I’ve tried with switcherooctl and without, neither sees the GPU
@aronkvh can you download the Blender Benchmark Launcher CLI (tarball) extract and run that, does it show the device in the list…
The benchmark does show “NVIDIA GeForce RTX 4060 Laptop GPU”
@aronkvh So, it would appear the blender install is a bit foobar… What command are you using to launch with switcherooctl?
I was trying switcherooctl launch -g 1 blender
Installed Blender from the main repo
I replaced the distro package with the Flatpak.
Now CUDA and OPTIX seems to work (except the very small cursors) - maybe a packaging issue?
Thank you for helping me get a usable setup
Now I just need to figure out how to make the MUX switch and slimbook notifications work…
@aronkvh well switcherooctl is the way, GNOME has the dbus integration to just right-click on a desktop icon to select launch the dGPU. I believe it’s coming to Plasma at some point. You can always create desktop entries your wanting to use the dGPU with with switcherooctl </some/path/to_application>
@aronkvh Just switcherooctl should be enough, or you could try adding the environment variable as a test;
__GLX_VENDOR_LIBRARY_NAME=nvidia __NV_PRIME_RENDER_OFFLOAD=1 __VK_LAYER_NV_optimus=NVIDIA_only \
blender
I can’t edit it anymore but I forgot to add:
The drivers loaded after I disabled secure boot.

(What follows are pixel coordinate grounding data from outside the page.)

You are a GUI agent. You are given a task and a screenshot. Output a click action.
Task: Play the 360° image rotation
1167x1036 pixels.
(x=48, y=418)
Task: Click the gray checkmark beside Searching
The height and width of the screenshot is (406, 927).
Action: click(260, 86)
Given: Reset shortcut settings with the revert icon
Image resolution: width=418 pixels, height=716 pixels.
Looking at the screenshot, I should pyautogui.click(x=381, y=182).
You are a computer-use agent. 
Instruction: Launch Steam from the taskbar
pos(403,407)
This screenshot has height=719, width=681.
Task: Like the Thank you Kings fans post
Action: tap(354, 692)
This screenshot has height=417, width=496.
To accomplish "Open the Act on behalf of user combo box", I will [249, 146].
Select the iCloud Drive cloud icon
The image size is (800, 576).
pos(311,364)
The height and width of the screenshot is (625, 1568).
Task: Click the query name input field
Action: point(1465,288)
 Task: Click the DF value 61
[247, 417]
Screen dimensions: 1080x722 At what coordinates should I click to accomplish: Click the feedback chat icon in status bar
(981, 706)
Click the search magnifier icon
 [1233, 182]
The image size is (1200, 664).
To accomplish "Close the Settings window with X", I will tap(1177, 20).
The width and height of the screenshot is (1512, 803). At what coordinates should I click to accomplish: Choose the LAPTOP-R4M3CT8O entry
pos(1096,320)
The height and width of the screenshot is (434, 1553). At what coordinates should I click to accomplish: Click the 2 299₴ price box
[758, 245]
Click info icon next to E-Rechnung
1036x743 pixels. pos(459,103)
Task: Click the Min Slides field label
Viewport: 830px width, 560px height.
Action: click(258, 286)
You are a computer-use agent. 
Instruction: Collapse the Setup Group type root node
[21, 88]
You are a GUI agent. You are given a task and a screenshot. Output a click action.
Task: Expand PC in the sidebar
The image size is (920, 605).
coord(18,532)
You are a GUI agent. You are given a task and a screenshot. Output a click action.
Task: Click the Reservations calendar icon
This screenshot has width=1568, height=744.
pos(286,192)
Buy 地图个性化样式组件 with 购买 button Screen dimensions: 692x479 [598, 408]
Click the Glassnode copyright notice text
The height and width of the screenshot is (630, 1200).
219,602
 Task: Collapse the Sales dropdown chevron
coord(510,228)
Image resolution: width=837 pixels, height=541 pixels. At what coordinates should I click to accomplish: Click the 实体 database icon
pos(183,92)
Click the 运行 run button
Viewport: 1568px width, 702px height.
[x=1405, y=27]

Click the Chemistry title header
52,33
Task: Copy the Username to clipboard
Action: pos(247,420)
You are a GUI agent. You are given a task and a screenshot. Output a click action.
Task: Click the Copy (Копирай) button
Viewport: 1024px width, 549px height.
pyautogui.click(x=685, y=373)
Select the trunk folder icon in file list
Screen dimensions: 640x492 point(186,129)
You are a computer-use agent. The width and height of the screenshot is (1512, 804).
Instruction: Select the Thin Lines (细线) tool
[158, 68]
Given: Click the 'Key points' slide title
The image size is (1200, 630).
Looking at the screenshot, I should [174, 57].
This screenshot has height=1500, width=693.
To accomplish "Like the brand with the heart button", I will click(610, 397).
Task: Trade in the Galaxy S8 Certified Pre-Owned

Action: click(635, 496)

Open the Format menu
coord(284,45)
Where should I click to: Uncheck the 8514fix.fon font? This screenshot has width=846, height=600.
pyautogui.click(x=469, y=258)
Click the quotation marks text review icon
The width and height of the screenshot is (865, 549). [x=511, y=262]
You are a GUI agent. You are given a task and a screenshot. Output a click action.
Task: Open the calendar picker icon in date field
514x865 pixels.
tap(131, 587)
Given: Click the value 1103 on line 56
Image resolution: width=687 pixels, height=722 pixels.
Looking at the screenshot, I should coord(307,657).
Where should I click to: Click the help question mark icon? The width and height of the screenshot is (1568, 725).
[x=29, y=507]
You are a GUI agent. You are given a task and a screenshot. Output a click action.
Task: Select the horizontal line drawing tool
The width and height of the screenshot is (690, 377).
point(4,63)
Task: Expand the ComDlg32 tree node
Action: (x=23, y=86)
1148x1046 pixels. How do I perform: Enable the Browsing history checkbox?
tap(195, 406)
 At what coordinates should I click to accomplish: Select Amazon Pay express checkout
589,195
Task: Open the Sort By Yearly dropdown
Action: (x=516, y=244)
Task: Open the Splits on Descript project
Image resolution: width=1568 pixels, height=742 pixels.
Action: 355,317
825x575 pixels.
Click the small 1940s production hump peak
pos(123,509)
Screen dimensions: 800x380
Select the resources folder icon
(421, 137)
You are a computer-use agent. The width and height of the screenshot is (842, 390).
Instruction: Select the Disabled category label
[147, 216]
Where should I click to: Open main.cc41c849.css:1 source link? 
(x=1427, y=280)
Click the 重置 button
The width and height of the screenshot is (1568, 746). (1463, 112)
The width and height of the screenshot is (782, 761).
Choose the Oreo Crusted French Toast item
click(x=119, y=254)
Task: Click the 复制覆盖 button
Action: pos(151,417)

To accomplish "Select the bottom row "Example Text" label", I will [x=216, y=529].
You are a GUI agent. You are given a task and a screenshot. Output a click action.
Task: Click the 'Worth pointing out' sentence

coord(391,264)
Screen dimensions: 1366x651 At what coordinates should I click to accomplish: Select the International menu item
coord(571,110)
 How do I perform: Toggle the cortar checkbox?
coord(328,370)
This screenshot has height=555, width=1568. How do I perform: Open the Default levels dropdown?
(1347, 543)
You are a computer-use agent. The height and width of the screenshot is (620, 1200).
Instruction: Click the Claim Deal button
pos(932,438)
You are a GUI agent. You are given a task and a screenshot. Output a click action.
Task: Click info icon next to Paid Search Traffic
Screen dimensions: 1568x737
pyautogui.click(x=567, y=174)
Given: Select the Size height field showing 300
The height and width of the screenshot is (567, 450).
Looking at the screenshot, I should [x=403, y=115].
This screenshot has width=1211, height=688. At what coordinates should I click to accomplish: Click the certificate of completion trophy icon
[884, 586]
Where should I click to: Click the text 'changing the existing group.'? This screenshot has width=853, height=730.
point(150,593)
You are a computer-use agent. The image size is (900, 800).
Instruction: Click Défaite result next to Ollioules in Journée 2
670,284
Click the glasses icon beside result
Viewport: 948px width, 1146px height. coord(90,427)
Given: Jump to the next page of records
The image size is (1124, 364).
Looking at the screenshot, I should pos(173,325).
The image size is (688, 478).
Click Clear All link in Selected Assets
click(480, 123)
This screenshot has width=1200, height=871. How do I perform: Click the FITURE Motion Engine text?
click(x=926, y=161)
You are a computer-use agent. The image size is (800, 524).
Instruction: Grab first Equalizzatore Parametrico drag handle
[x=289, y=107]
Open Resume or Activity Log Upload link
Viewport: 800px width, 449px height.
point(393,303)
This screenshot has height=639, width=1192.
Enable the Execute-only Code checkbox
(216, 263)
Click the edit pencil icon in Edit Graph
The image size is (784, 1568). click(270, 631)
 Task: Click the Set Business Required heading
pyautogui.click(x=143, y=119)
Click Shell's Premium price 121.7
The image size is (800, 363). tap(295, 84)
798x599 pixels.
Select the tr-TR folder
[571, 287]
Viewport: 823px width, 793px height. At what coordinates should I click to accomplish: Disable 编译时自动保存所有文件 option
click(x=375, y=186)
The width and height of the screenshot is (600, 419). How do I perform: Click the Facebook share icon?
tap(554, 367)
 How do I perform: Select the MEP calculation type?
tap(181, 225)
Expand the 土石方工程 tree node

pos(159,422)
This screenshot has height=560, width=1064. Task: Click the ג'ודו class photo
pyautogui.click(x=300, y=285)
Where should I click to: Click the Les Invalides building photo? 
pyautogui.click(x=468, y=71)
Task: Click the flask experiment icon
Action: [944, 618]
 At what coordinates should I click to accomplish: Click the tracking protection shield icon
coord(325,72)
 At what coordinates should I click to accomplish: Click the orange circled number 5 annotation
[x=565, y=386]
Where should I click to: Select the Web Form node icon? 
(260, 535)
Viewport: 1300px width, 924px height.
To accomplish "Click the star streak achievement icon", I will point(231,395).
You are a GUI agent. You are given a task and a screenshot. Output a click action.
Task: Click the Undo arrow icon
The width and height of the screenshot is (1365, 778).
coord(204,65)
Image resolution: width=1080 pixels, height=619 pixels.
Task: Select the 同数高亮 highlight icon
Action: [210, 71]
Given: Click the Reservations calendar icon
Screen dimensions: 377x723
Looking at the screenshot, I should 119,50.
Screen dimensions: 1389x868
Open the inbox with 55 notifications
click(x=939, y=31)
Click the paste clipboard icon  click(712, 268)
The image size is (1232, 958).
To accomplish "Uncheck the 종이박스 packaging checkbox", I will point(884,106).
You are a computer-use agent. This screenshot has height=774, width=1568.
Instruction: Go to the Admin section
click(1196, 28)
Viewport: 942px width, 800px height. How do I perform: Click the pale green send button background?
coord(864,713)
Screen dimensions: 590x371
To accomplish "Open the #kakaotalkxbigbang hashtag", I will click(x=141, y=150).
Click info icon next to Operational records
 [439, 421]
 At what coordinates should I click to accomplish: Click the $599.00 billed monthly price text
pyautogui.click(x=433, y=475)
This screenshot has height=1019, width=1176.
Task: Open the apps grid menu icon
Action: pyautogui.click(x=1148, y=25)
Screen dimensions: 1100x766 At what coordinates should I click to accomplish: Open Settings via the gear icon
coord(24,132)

Should I complain somewhere that SDB:NVIDIA still shows the old location?
Thanks for the hint. I oversaw that the path is also mentioned in the text block and not only in the command part…adapted now.
On my phone so sorry for brevity. I see prime-select seems depreciated. I was unable to get switcharooctl to work on my laptop with NVidia. I ended up reinstalling prime-select and use prime-run and it works.